A high-quality protein breakfast keeps people full for a longer period and also helps blood sugar levels. Keeping glucose-regulated is important for weight management.
When you chew your food thoroughly, you eat more slowly, and the brain is able to process that you have had enough to eat. It also leads to lower food intake, increased fullness, and you eat smaller portion sizes.
Just like what you are eating, how much you eat is very important if you are watching your weight. Check with a dietitian and practice portion control.
The choice of plate size can have an impact on your meal intake and weight loss efforts. Using a smaller plate naturally limits the amount of food you can serve yourself.
Drinking water boosts metabolism and can also reduce calorie intake. Often, when you feel hunger pangs, if you drink water, you will feel satiated.

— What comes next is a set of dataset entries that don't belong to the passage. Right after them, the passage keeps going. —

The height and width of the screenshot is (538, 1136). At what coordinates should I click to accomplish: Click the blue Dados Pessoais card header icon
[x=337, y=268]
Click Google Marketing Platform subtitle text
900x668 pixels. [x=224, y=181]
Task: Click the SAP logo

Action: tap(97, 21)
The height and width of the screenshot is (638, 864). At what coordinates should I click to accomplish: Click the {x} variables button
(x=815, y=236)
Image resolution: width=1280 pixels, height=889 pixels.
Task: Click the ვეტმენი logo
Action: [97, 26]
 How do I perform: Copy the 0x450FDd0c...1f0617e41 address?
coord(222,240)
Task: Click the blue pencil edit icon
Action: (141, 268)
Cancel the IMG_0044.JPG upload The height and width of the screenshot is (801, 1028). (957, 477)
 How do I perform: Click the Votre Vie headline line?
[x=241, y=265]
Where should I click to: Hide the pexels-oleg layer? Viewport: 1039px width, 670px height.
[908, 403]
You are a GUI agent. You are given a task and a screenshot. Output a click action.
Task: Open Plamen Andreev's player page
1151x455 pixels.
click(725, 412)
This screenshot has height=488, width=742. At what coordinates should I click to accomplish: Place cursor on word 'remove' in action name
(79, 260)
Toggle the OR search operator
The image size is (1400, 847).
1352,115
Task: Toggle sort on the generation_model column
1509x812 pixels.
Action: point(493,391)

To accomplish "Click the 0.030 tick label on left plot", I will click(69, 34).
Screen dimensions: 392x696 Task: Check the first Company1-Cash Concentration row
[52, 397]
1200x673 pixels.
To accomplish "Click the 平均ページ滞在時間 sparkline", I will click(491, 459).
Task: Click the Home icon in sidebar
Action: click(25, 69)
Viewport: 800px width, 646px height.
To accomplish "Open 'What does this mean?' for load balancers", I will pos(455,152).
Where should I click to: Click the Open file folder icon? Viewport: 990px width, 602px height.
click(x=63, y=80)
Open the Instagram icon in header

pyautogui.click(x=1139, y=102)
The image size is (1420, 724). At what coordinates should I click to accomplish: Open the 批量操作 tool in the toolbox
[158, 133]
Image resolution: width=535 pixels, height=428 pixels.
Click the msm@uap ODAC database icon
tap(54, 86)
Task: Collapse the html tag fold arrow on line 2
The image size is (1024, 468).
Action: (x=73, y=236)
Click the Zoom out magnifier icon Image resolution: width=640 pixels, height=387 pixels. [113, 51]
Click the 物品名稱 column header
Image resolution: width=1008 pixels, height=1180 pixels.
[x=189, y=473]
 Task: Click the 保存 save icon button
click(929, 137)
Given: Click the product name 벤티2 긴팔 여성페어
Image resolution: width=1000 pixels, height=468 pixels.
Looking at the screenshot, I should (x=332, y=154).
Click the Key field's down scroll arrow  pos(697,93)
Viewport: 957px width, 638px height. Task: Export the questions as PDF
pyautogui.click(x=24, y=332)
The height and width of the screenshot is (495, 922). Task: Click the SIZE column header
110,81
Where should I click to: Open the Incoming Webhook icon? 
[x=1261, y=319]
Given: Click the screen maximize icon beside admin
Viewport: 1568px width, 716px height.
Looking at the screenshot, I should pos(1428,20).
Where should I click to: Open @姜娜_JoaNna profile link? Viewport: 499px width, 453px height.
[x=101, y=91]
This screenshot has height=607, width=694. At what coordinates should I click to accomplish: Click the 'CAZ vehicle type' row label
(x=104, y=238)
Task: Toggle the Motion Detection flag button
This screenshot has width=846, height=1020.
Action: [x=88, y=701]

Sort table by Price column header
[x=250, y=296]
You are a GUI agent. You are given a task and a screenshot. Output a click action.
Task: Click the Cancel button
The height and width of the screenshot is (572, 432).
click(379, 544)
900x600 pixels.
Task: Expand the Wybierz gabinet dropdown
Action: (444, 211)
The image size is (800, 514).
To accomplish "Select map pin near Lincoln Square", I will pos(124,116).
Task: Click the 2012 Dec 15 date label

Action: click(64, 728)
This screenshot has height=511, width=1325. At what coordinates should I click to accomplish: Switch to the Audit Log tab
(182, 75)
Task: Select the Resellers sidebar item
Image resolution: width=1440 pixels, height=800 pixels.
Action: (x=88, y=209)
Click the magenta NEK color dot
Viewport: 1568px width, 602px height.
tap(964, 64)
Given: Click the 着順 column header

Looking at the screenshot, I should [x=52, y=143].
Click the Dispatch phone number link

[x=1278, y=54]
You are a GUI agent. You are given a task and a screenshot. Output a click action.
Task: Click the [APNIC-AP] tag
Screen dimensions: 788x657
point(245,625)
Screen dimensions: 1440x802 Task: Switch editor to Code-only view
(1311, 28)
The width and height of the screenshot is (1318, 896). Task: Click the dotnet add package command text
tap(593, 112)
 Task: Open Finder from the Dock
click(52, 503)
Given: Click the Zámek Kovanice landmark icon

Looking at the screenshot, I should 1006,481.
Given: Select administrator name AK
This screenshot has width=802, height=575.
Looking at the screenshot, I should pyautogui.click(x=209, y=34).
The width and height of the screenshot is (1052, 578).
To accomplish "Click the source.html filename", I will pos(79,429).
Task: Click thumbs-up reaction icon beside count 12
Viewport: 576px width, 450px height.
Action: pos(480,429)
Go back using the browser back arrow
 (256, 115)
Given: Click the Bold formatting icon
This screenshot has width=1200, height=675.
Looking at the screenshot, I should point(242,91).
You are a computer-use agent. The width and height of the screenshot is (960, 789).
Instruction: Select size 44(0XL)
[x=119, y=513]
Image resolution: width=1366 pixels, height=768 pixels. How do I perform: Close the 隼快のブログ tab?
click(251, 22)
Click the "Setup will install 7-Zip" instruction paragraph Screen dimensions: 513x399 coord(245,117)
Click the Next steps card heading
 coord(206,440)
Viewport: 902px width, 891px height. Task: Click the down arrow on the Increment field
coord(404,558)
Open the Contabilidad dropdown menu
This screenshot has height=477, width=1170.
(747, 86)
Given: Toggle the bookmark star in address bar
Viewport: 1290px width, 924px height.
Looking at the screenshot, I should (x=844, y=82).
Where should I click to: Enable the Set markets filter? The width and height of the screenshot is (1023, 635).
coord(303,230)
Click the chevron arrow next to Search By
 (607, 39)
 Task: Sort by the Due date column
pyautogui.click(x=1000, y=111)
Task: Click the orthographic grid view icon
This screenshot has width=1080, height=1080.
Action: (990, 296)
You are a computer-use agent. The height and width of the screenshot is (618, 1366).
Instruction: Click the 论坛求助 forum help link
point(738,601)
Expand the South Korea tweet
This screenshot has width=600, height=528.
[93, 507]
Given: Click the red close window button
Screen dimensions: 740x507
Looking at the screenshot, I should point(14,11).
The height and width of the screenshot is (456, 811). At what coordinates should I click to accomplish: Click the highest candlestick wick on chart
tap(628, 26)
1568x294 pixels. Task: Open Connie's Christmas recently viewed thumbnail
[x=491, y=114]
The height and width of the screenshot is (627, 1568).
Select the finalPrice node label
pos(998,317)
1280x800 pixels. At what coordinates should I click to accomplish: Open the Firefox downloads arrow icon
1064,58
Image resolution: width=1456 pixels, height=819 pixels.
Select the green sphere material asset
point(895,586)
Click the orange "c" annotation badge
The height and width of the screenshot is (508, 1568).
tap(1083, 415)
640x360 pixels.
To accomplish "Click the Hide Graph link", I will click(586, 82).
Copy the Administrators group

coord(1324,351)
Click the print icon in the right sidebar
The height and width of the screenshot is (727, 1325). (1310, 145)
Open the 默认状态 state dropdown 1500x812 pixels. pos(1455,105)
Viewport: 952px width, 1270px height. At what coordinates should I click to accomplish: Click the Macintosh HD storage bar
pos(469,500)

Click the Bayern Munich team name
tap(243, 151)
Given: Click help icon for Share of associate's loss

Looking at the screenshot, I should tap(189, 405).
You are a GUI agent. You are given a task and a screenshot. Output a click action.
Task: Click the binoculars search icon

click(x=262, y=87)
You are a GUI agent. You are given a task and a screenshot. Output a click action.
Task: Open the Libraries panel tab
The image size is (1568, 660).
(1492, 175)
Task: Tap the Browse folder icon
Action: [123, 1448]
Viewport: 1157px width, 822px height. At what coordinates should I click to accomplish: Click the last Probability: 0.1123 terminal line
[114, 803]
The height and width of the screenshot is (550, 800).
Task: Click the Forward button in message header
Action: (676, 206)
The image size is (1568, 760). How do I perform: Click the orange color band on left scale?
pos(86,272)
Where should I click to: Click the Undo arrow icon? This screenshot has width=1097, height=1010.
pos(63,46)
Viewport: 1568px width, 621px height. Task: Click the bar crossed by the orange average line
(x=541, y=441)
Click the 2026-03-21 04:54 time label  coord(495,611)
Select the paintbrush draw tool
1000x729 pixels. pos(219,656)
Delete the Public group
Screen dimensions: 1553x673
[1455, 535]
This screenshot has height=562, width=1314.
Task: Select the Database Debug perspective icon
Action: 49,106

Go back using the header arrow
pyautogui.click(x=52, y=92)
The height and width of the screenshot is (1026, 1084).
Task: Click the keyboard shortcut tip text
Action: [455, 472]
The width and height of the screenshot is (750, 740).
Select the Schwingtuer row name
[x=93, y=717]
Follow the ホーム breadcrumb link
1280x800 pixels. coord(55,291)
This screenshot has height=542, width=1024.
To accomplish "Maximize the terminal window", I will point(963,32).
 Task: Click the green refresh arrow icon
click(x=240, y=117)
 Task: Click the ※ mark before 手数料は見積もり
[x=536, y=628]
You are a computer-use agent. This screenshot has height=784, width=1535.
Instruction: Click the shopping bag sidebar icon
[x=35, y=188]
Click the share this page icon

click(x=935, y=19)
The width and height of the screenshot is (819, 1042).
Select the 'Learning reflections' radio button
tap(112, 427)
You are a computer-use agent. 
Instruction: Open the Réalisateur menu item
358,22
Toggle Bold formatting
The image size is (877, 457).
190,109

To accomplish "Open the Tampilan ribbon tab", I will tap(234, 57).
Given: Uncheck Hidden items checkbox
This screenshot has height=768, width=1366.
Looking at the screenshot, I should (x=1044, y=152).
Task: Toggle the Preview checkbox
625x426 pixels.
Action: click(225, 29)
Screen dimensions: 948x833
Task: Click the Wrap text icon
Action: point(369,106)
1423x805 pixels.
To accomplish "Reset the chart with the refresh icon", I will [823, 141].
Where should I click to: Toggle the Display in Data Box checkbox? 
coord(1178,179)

Eating out frequently is one of the major reasons why people start gaining weight, thanks to the oil and quality of ingredients used to cook the food. Have as much of homecooked meals as possible to control weight.
Instead of binging on cookies, sweets, and other unhealthy snacks, have sprouts, makhana, and fruits if you feel hungry in between meals.
Too much of alcohol will lead to weight gain - alcohol can lead to inflammation in the body; it has also been linked to overeating. So limit your alcohol intake.
High-stress levels or chronic stress can cause inflammation in your body and is a risk factor for Type 2 diabetes. This can, over a period of time, lead to insulin resistance and cause obesity. So manage your stress levels to stay fit.
Adequate sleep is essential to maintain your health parameters - to keep blood pressure, blood sugar, cholesterol levels, stress levels, among other things, under control. Lack of sleep can affect your health and lead to obesity.